◆ Goals ◆
1. According to the passage on inflation theory, in what year did Alan Guth propose it?
2. Count the lines of the records that contain the string "attachment". Give only the number.

Alan Guth is the physicist who proposed the inflation theory in 1979.
On Monday, Dr. Guth’s starship came in. Radio astronomers reported that they had seen the beginning of the Big Bang, and that his hypothesis, known undramatically as inflation, looked right.

Reaching back across 13.8 billion years to the first sliver of cosmic time with telescopes at the South Pole, a team of astronomers led by John M. Kovac of the Harvard-Smithsonian Center for Astrophysics detected ripples in the fabric of space-time — so-called gravitational waves — the signature of a universe being wrenched violently apart when it was roughly a trillionth of a trillionth of a trillionth of a second old. They are the long-sought smoking-gun evidence of inflation, proof, Dr. Kovac and his colleagues say, that Dr. Guth was correct.

◆ Provided data ◆
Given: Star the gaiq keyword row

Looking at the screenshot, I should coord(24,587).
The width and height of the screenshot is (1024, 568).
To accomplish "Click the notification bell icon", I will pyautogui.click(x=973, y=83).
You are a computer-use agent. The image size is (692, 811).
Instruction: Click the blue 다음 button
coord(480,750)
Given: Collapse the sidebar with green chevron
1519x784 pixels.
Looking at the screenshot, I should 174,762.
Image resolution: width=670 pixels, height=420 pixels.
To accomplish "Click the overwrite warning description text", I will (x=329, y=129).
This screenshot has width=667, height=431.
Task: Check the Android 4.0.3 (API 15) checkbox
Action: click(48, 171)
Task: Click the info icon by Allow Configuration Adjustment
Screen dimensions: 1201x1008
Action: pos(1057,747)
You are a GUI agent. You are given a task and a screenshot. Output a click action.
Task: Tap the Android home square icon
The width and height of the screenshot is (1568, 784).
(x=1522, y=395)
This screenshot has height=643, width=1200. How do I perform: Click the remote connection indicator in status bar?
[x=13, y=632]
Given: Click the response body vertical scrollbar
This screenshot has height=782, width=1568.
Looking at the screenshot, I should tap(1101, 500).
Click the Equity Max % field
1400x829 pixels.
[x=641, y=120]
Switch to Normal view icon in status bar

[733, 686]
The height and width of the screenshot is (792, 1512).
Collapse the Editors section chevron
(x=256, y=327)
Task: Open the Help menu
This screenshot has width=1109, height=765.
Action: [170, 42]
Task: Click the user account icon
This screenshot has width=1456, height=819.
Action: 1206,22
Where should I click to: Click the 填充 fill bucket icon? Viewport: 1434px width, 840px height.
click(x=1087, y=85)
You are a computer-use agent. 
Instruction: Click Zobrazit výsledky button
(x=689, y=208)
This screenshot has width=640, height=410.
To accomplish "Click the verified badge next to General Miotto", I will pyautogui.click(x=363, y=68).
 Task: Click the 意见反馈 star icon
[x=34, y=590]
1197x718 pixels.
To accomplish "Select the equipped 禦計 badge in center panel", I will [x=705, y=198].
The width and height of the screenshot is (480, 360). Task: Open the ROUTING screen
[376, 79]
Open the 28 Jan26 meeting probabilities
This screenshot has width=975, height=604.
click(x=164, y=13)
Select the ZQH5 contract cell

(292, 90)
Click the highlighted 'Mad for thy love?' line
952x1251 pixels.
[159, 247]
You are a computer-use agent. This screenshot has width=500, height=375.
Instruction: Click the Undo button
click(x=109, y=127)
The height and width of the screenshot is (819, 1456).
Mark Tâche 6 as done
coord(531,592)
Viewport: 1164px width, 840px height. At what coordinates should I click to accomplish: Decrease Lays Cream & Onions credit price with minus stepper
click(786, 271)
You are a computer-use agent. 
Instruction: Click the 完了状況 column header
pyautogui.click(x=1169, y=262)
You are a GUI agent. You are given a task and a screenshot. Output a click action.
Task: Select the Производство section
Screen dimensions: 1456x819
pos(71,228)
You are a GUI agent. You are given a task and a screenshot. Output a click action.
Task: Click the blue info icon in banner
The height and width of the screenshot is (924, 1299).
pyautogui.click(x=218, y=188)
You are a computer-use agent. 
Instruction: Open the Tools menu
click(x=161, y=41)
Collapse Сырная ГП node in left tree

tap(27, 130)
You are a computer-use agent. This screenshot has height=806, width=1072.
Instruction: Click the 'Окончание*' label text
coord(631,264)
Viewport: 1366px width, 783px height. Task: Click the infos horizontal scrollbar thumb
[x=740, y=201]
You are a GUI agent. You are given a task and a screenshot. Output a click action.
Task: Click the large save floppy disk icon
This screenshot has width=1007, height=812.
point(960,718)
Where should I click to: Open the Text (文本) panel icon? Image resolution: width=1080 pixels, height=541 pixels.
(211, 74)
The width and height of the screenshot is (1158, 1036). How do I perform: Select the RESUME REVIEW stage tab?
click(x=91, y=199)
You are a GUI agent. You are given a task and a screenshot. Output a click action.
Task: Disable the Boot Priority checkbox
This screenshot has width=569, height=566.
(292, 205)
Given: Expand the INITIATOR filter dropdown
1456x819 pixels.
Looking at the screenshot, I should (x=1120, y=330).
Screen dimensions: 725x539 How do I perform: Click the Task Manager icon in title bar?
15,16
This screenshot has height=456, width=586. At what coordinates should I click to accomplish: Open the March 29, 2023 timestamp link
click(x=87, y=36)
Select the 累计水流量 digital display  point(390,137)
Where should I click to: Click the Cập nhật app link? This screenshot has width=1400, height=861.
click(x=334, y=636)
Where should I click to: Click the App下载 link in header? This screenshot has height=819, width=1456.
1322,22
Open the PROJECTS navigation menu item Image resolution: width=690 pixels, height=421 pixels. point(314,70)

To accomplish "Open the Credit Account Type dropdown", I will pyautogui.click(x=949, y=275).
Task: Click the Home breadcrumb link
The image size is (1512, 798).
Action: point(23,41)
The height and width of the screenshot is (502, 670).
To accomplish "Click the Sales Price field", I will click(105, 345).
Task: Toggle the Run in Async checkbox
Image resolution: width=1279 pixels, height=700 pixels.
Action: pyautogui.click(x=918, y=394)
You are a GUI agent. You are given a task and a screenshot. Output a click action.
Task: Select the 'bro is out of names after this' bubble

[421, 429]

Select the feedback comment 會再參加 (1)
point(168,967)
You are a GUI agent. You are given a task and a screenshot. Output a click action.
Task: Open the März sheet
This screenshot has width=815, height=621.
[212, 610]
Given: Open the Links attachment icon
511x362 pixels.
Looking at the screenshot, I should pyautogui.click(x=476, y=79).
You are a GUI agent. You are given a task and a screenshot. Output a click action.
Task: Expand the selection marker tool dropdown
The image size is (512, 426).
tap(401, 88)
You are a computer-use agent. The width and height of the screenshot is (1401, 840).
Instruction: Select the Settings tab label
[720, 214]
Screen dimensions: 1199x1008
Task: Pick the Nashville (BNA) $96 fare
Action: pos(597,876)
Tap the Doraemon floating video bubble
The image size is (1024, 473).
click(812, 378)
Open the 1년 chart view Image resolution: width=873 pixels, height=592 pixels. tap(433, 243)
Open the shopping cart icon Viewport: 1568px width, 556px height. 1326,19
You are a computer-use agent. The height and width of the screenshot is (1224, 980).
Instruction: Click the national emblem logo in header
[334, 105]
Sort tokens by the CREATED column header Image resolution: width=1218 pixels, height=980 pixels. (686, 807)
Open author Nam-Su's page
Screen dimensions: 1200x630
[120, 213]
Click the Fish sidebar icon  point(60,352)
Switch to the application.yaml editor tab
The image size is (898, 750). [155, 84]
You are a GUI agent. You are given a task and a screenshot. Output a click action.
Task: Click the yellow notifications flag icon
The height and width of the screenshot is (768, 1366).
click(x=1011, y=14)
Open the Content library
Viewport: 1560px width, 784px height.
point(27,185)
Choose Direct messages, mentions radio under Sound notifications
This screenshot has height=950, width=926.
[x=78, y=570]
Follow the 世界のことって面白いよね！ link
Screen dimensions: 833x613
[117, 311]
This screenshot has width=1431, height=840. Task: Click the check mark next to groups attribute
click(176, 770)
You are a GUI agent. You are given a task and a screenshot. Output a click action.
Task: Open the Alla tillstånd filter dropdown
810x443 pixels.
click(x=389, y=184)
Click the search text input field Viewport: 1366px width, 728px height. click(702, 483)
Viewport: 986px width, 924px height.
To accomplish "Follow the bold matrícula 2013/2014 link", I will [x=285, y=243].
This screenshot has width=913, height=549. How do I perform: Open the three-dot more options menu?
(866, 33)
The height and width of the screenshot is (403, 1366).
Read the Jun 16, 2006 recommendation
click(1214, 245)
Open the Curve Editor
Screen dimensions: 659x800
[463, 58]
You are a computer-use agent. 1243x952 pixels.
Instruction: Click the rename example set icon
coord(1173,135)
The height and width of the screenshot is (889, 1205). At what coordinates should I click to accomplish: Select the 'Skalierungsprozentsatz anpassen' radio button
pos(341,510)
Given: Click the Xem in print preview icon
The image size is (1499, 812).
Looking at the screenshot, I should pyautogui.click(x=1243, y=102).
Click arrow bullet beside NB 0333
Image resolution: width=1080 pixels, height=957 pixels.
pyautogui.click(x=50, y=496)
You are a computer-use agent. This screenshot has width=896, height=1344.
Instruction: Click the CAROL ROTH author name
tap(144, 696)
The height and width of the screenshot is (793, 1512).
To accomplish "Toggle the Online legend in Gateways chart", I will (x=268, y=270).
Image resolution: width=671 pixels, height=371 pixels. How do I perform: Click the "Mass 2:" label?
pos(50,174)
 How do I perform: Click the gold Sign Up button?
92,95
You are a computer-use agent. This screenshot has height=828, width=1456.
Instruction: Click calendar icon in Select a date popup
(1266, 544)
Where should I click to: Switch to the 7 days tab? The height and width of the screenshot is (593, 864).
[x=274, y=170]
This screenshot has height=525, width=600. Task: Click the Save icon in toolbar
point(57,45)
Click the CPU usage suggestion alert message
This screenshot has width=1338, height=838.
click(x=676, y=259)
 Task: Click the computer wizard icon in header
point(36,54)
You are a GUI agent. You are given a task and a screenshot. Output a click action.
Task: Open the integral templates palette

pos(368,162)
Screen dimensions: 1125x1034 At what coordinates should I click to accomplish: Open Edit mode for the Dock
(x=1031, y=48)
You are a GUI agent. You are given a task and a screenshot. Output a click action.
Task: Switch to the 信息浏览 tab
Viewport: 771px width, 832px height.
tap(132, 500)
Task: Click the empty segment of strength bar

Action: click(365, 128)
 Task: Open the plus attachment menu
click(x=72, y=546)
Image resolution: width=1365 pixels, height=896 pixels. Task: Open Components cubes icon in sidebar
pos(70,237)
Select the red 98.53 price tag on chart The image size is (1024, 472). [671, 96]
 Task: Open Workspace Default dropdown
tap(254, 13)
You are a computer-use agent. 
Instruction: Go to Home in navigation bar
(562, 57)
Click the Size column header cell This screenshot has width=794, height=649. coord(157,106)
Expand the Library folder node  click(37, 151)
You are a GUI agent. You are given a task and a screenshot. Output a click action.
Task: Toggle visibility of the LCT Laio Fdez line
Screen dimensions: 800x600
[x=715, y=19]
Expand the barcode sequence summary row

◆ Answers for the tasks ◆
1. 1979

2. 2